Accord Mark VII

Issue 

Accord Mark VII

The ailing industrial relations tradition of relatively regular, if inadequate, national wage increases to keep wages within shouting distance of prices, and to force employers to share some of the fruits of productivity gains, will be buried if the Keating government's proposed Accord Mark VII agreement is accepted by the union movement.

The proposal, put forward by industrial relations minister Peter Cook on August 11, seeks ACTU agreement that there will be no national wage increase this year, and $10 a week increases in 1993 and 1994 for only the lowest 30% of wage earners. Any other increases will be available only through enterprise bargaining. Such a deal would mean another cut of about 2% in the real wages of workers unable to negotiate enterprise deals.

This proposal builds on Accord Mark VI, which set up a two-track national wage policy allowing small (less than enough to compensate for inflation) and delayed across-the-board increases, while more powerful unions were freed to pursue whatever they could get through enterprise agreements.

Senator Cook said that if the ACTU rejected the latest Accord proposal, the government would alternatively "support" the ACTU's modest claim for an $8-$10 weekly across-the-board pay increase this year. However, he added that this claim would probably be rejected by the Industrial Relations Commission (very likely considering this virtual instruction from the government, together with employer opposition to any national wage increase).

The ACTU will not present its formal response until after the federal budget on August 18, but there have been few whimpers from top union officials. ACTU president Martin Ferguson chose instead to praise the federal government's industrial relations policy and warn against opposition plans to further deregulate the labour market.
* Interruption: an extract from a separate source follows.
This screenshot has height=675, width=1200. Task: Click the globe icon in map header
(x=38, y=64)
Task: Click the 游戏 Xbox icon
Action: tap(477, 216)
One of the few publicly critical union voices was ACTU executive member and Health Services Union assistant national secretary Jan Armstrong, who warned that only a "privileged few" would benefit from enterprise bargaining.

"You tell me how four child-care workers in a child-care centre are going to get an enterprise agreement out of their employers — or how a woman working in a women's refuge is going to get a significant wage increase out of her employer", Armstrong said.